> **Supplied material**:

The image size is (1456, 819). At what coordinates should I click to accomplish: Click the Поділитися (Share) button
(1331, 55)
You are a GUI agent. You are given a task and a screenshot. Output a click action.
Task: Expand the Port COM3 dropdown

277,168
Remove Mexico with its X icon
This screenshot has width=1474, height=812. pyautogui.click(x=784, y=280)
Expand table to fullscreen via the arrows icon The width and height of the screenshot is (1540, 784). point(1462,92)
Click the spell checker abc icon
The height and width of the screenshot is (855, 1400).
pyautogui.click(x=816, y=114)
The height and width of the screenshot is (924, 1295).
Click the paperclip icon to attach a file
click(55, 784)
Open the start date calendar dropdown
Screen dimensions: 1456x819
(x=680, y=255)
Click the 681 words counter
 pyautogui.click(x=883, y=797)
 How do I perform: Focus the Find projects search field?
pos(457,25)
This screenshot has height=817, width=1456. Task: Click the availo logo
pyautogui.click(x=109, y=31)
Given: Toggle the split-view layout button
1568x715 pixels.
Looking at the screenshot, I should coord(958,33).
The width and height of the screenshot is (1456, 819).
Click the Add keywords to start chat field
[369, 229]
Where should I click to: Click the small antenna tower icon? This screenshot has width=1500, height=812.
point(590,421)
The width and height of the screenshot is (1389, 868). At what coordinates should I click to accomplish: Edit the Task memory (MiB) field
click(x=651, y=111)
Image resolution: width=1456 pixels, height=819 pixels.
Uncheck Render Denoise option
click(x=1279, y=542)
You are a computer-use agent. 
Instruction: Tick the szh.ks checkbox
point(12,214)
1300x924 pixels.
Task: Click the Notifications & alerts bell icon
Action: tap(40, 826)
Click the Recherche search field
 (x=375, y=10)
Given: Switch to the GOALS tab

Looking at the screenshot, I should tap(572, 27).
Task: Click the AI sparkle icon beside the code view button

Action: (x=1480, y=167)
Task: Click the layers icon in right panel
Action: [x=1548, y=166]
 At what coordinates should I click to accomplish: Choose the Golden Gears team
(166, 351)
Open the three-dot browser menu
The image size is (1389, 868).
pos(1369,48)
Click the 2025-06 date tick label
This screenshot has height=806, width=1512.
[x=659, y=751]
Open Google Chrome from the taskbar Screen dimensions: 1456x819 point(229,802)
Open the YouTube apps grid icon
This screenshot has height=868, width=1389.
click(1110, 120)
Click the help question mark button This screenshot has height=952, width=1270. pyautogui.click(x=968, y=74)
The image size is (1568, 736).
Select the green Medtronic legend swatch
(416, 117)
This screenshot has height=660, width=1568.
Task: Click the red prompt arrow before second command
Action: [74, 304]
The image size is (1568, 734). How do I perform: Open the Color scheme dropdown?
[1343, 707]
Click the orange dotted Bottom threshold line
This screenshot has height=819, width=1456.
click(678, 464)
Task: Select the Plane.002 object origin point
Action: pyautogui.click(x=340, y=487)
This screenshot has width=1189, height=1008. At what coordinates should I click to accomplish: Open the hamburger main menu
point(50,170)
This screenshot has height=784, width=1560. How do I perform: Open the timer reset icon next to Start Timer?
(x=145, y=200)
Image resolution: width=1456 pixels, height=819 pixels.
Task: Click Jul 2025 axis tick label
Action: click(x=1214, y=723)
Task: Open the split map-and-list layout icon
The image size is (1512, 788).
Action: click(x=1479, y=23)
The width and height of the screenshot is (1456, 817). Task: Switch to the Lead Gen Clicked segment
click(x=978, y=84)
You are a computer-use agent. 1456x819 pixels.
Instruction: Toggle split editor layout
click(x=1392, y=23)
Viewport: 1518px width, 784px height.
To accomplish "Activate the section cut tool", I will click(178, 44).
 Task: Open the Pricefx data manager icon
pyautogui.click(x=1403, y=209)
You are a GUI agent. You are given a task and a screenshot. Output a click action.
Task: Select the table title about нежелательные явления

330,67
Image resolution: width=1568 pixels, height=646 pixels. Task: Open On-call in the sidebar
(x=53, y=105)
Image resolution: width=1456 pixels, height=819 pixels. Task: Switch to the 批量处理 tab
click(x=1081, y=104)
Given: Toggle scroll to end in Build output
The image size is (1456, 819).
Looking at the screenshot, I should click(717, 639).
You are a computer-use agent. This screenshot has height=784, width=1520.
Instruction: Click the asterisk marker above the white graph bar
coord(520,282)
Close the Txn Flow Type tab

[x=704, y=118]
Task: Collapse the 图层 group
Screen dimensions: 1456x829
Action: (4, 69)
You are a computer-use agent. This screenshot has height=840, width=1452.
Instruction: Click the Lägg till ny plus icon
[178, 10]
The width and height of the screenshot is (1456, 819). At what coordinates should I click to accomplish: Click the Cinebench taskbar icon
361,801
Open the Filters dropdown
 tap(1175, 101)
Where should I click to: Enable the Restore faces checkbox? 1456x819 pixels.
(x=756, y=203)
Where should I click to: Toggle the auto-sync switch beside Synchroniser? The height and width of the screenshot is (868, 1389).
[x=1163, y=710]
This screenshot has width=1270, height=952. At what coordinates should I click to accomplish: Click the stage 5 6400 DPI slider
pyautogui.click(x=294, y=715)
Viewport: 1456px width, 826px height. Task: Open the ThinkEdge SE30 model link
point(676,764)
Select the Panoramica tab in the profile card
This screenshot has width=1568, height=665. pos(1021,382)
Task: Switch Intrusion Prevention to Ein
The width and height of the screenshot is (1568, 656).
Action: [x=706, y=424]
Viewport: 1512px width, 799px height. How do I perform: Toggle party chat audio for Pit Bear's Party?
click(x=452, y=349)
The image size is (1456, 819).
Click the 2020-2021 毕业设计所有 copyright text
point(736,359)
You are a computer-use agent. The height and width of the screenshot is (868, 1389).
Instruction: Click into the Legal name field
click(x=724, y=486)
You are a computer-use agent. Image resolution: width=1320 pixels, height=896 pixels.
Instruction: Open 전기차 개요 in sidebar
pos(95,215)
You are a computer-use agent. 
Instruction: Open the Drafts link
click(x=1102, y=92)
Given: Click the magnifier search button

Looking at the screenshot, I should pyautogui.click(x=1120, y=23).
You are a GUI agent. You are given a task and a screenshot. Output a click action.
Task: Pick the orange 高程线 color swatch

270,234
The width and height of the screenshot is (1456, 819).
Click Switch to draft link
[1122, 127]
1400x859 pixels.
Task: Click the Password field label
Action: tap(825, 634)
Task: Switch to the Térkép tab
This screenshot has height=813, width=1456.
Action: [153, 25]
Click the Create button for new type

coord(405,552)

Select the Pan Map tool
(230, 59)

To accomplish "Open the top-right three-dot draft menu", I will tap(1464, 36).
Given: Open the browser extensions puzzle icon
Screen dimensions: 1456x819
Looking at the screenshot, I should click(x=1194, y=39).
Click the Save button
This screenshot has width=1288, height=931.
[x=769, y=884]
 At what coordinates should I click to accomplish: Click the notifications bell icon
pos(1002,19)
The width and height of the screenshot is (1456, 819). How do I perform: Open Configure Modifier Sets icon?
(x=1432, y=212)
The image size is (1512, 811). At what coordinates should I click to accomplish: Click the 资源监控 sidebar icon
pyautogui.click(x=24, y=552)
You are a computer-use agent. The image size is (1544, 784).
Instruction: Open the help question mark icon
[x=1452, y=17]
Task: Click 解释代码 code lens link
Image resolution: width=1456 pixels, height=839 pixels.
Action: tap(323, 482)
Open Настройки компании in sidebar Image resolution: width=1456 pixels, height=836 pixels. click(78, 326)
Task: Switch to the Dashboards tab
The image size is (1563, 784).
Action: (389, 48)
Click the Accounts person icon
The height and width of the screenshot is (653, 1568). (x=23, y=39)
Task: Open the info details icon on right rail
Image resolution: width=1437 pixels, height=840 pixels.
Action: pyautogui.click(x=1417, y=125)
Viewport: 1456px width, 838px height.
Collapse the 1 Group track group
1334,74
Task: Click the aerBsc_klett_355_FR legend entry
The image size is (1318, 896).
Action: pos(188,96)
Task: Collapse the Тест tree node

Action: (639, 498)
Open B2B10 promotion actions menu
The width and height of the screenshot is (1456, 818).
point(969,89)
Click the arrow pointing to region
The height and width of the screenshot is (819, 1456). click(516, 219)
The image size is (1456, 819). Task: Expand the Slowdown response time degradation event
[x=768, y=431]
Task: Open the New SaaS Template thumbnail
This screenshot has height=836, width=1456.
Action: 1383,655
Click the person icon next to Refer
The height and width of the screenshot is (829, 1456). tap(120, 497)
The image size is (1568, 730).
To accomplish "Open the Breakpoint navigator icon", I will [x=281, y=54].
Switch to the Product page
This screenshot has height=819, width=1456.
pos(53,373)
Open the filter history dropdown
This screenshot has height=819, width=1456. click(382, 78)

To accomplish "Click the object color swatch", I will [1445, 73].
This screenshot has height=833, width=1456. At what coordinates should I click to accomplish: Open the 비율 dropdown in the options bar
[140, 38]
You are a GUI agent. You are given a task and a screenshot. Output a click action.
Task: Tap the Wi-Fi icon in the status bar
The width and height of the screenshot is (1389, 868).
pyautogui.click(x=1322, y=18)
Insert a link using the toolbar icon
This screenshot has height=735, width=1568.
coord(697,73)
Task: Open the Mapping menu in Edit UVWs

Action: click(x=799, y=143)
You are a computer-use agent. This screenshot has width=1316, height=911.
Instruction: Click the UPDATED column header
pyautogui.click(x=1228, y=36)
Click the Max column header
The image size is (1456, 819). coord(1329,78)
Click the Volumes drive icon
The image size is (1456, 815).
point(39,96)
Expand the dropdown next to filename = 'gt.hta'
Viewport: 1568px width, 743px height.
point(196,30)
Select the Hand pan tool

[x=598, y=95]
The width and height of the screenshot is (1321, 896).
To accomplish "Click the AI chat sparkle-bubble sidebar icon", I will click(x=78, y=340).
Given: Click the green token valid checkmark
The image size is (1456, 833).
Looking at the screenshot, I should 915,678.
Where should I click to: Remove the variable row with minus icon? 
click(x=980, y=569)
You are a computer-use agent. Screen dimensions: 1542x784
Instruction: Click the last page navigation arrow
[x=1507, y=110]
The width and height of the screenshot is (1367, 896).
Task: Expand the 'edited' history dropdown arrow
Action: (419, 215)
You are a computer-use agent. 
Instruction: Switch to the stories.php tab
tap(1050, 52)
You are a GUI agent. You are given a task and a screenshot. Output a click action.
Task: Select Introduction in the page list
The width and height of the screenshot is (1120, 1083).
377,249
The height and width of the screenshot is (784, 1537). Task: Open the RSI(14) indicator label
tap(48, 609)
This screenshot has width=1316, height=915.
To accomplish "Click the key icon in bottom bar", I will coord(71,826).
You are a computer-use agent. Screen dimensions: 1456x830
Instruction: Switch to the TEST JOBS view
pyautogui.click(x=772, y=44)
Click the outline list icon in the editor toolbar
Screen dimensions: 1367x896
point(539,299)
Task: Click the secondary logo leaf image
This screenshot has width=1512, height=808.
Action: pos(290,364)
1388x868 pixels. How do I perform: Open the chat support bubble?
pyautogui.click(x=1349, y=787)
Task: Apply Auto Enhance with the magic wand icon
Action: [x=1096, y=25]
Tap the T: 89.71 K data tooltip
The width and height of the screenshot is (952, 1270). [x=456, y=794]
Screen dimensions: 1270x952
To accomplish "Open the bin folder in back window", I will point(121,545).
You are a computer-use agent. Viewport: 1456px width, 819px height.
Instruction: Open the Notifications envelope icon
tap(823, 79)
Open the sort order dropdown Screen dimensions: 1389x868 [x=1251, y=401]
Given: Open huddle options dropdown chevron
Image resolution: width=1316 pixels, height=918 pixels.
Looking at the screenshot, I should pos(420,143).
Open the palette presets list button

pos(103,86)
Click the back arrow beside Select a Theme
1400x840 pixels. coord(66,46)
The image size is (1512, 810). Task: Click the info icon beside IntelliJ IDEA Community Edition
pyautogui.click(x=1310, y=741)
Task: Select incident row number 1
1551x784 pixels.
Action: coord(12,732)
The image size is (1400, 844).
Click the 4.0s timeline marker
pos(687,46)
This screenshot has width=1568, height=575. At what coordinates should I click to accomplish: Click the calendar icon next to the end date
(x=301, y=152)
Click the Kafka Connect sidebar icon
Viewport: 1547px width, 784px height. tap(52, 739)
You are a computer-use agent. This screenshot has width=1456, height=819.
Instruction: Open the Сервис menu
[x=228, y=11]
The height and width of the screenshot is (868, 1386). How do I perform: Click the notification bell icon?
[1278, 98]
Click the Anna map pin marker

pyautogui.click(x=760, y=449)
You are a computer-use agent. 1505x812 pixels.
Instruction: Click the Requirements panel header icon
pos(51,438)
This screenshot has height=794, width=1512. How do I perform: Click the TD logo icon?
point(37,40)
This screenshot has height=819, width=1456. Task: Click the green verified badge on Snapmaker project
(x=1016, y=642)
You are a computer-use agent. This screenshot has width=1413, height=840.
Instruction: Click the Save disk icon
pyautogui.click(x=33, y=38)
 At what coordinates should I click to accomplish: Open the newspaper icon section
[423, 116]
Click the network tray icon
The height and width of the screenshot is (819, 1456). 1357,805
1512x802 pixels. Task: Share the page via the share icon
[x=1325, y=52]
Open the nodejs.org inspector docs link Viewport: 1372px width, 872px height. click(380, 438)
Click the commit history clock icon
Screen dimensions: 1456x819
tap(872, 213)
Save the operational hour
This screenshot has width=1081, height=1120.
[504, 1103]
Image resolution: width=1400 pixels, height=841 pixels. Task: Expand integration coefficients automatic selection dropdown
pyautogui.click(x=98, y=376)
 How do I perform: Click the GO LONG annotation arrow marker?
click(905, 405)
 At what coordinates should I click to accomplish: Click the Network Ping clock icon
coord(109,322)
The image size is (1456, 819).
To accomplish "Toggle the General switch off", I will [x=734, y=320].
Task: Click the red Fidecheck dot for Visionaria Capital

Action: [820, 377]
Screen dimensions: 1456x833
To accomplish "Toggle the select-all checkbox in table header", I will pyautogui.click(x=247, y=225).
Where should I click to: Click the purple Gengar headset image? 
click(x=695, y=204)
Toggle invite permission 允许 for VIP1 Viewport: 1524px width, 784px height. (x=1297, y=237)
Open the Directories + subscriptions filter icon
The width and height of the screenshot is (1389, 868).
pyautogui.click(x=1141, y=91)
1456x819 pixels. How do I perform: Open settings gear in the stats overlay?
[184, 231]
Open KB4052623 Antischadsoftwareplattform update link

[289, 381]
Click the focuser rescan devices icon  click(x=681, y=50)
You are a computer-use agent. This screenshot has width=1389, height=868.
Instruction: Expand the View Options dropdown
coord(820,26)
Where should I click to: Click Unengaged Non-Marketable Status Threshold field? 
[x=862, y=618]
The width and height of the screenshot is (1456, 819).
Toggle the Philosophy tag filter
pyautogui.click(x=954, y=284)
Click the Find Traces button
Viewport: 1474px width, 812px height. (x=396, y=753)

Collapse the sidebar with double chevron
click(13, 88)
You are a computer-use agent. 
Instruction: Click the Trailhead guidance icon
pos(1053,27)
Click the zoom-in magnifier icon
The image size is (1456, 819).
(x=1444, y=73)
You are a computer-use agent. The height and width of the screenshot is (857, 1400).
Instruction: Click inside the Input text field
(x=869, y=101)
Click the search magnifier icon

> **What is expected**: Which lines above run from the one containing "1388x868 pixels. How" to the one containing "has width=1456, height=819."? Give them again exactly, both ends included.

> **The completed task**:
1388x868 pixels. How do I perform: Open the chat support bubble?
pyautogui.click(x=1349, y=787)
Task: Apply Auto Enhance with the magic wand icon
Action: [x=1096, y=25]
Tap the T: 89.71 K data tooltip
The width and height of the screenshot is (952, 1270). [x=456, y=794]
Screen dimensions: 1270x952
To accomplish "Open the bin folder in back window", I will point(121,545).
You are a computer-use agent. Viewport: 1456px width, 819px height.
Instruction: Open the Notifications envelope icon
tap(823, 79)
Open the sort order dropdown Screen dimensions: 1389x868 [x=1251, y=401]
Given: Open huddle options dropdown chevron
Image resolution: width=1316 pixels, height=918 pixels.
Looking at the screenshot, I should pos(420,143).
Open the palette presets list button

pos(103,86)
Click the back arrow beside Select a Theme
1400x840 pixels. coord(66,46)
The image size is (1512, 810). Task: Click the info icon beside IntelliJ IDEA Community Edition
pyautogui.click(x=1310, y=741)
Task: Select incident row number 1
1551x784 pixels.
Action: coord(12,732)
The image size is (1400, 844).
Click the 4.0s timeline marker
pos(687,46)
This screenshot has width=1568, height=575. At what coordinates should I click to accomplish: Click the calendar icon next to the end date
(x=301, y=152)
Click the Kafka Connect sidebar icon
Viewport: 1547px width, 784px height. tap(52, 739)
You are a computer-use agent. This screenshot has width=1456, height=819.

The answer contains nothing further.